New 40-inch muskie size limit in place in Wisconsin
Madison — When northern Wisconsin’s muskie season opens Saturday, May 26, about 600 of the state’s muskie waters will bear a new 40-inch size limit.
Another 10 lakes will join a suite of lakes that have a 28-inch size limit, and five lakes will be added to the 50-inch list.
Anglers supported all three size limit changes during the 2011 spring hearings.
The increase from the previous 34-inch limit to the new 40-inch limit was approved by about a two-thirds margin with the expectation that the change eventually would increase the number of larger muskies while also lowering hatchery costs by boosting natural reproduction as the current group of young muskies mature.
Tim Simonson, a DNR fisheries biologist who handles muskie issues for the agency, suggested anglers still read the regulations, though, because there are 44 lakes that have a size limit other than 40 inches.
Twenty lakes now have a 28-inch size limit; 10 lakes were added to that list for 2012. That rule began with nine lakes in 1996 (one was added in 2002) with the intent of lowering muskie densities in lakes with low growth rates.
Six lakes are at 45 inches, and 17 lakes are now at 50 inches. The first three 50-inch lakes were designated in 1996; five more were added for 2012, with angler support at the 2011 spring hearings.
The state has one catch-and-release lake – Yellowstone Lake in Lafayette County. That rule began in 1998.
The five lakes added to the 50-inch-limit list for 2012 are: Rice Lake (including Stump Lake) in Barron County, Anderson and Archibald lakes in Oconto County, Redstone Lake in Sauk County, and Big Elkhart Lake in Sheboygan County.

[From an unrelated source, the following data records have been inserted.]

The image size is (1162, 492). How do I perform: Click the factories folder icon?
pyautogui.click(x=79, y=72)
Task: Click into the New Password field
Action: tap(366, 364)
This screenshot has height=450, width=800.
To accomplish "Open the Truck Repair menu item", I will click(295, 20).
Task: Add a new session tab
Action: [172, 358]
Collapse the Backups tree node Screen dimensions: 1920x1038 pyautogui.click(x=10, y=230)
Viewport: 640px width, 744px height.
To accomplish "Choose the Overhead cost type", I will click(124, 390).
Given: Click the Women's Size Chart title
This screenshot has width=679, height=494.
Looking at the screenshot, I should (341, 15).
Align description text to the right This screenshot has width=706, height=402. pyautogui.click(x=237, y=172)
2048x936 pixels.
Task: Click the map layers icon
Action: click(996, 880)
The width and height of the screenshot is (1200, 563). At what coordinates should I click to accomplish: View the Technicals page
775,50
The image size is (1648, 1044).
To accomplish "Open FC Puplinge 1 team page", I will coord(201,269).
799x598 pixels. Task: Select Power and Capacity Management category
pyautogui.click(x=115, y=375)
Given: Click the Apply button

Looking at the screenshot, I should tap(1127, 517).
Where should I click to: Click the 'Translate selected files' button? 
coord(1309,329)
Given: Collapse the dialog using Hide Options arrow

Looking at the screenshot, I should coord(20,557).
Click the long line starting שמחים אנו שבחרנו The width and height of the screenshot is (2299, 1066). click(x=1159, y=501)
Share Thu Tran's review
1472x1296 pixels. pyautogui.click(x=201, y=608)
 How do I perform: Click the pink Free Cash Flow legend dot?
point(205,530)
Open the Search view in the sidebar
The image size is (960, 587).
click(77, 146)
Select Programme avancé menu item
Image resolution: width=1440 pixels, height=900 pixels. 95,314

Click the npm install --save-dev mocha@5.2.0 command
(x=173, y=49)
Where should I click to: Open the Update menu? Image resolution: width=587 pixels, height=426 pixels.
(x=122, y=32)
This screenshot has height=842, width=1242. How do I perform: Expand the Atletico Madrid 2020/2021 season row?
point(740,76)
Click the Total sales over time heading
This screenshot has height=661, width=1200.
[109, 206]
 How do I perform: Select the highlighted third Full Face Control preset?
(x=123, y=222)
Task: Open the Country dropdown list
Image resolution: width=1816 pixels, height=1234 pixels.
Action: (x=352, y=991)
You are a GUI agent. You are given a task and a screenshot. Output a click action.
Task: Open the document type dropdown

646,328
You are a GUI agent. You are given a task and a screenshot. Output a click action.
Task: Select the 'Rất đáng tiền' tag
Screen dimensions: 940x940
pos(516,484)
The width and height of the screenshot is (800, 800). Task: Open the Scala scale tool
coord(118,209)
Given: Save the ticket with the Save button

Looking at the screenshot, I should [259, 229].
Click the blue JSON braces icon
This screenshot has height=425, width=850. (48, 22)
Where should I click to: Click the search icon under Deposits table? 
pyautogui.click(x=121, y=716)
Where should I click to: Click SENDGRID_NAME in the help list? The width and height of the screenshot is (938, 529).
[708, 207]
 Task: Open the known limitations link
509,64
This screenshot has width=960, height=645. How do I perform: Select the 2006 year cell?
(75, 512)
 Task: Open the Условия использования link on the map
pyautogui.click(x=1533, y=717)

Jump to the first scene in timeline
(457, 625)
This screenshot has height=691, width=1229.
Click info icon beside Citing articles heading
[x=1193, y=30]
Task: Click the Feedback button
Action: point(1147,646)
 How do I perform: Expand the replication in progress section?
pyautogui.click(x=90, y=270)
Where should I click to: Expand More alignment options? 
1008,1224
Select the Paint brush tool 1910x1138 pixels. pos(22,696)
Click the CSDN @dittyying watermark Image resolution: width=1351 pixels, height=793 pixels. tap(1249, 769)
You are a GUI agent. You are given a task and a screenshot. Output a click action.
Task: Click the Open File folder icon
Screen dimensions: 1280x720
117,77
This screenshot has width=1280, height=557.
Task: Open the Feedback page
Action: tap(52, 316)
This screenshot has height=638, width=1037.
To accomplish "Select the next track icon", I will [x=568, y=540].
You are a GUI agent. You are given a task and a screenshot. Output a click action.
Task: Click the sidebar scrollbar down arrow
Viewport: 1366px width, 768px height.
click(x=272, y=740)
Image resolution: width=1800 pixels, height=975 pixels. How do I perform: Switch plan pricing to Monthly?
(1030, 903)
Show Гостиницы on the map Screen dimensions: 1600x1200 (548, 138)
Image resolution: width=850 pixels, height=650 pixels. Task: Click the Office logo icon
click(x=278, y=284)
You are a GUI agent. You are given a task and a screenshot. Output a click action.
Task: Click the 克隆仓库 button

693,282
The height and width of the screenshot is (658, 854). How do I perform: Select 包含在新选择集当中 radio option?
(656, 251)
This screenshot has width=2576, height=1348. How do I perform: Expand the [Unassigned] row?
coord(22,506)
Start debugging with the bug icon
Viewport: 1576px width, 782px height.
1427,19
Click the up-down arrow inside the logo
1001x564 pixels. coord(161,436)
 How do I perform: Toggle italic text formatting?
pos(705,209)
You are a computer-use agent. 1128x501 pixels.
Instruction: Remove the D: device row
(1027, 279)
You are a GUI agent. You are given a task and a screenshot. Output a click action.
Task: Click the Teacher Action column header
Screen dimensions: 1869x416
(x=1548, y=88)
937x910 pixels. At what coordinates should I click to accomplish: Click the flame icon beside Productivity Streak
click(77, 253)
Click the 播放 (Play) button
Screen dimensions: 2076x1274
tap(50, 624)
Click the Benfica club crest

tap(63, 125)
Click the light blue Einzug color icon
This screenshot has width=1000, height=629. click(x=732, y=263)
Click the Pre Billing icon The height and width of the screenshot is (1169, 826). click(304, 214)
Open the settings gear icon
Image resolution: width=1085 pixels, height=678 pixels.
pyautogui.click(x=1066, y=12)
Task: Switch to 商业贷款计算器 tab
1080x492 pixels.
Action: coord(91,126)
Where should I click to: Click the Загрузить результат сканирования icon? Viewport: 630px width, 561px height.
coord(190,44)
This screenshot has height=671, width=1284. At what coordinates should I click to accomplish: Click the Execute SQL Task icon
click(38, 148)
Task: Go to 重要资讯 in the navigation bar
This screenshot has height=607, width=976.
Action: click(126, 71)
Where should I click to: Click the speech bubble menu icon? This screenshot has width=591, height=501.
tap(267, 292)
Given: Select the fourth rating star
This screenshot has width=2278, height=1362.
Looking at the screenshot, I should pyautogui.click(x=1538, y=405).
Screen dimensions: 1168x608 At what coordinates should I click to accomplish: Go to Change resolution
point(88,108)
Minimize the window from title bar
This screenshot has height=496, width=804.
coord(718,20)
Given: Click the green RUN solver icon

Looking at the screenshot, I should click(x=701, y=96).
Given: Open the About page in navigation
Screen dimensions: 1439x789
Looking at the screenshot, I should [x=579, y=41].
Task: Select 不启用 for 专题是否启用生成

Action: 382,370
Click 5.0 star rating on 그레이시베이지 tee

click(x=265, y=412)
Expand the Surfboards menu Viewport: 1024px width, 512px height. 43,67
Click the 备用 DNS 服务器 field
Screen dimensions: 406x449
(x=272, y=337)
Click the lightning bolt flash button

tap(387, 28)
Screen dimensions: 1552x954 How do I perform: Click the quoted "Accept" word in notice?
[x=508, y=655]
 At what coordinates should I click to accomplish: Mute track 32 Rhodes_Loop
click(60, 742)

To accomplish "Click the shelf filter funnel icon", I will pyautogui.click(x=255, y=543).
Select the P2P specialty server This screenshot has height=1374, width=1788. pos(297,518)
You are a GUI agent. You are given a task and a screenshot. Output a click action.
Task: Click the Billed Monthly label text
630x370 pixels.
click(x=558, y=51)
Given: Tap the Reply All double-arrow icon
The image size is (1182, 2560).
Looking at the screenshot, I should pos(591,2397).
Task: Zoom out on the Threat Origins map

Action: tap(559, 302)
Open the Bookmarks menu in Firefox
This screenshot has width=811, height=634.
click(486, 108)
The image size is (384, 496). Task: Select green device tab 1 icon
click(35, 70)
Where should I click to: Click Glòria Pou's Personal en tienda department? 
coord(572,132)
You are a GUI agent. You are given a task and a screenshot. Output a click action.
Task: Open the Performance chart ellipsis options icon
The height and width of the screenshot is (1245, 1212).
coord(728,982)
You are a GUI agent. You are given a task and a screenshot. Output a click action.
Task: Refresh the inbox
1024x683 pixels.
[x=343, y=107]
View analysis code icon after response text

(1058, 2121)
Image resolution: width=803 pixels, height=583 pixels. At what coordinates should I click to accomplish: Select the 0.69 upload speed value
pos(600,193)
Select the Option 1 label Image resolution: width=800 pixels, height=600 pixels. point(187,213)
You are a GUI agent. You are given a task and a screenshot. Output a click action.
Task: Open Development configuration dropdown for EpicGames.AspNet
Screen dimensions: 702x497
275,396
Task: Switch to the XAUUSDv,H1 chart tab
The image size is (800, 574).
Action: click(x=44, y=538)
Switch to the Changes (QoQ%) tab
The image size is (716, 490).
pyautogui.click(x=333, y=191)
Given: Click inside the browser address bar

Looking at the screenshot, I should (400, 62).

Anderson, Archibald, and Big Elkhart lakes went to 50 inches because they have been designated as “brood lakes” for Great Lakes spotted muskies, according to Simonson. That idea also was supported by voters at the 2011 spring hearings.
The 50-inch size limit began in 1996 with Grindstone and Lac Courte Oreilles lakes in Sawyer County, and Namekagon Lake in Bayfield County.
The 10 lakes added to the 28-inch-limit list were approved by sportsmen at the 2011 spring hearings. Those 10 slow-growth waters are: English and Mineral in Ashland County; Bearskin, Booth, and Squaw in Oneida County; Julia in Oneida/Forest counties; Butternut and Solberg in Price County; Spider Lake in Sawyer County; and Upper Gresham Lake in Vilas County.
Simonson said he wasn’t surprised that sportsmen supported the changes. He and local DNR fish biologists had been getting requests from fishermen and resort owners for higher muskie size limits for some time.
In a mailed survey from 12 years ago (2000), more than 1,000 muskie anglers were polled on a number of muskie issues, and 70 percent of those who responded favored at least a 40-inch size limit on most waters. In that survey, 62 percent said that a muskie has to be 50 inches to be considered a trophy.
Over the years, muskie research in Wisconsin has shown that, on average, it takes a little more than six years for a female muskie to hit 34 inches, and just less than eight years for a male to reach that length.
Similar research in Ontario from the late 1990s suggests it takes a female muskie about nine years to reach 40 inches and another seven years to make 50 inches.
Wisconsin DNR fish biologists have seen sexually mature female muskies at 27 to 28 inches, but few females are spawning at that size. Simonson said DNR biologists estimate that about half of all female muskies mature at 30 inches, but others don’t begin spawning until they’re between 34 and 37 inches long.
Simonson said the state should see better muskie reproduction in a few years, because research has shown that muskies are more successful at producing young fish after their third or fourth year of maturity. Bigger fish produce more eggs, and spawning success varies each year because of environmental conditions.
If that comes to pass, the DNR can then use its hatchery capacity to stock just the lakes that have little or no natural reproduction, Simonson said.
However, he does not expect any lakes to become “overrun” by muskies to the detriment of other species that also are popular with fishermen.
He noted that muskies are a low-density fish. In most lakes, they exist at less than .5 fish per acre, and that number is less than .25 fish per acre in most of those lakes.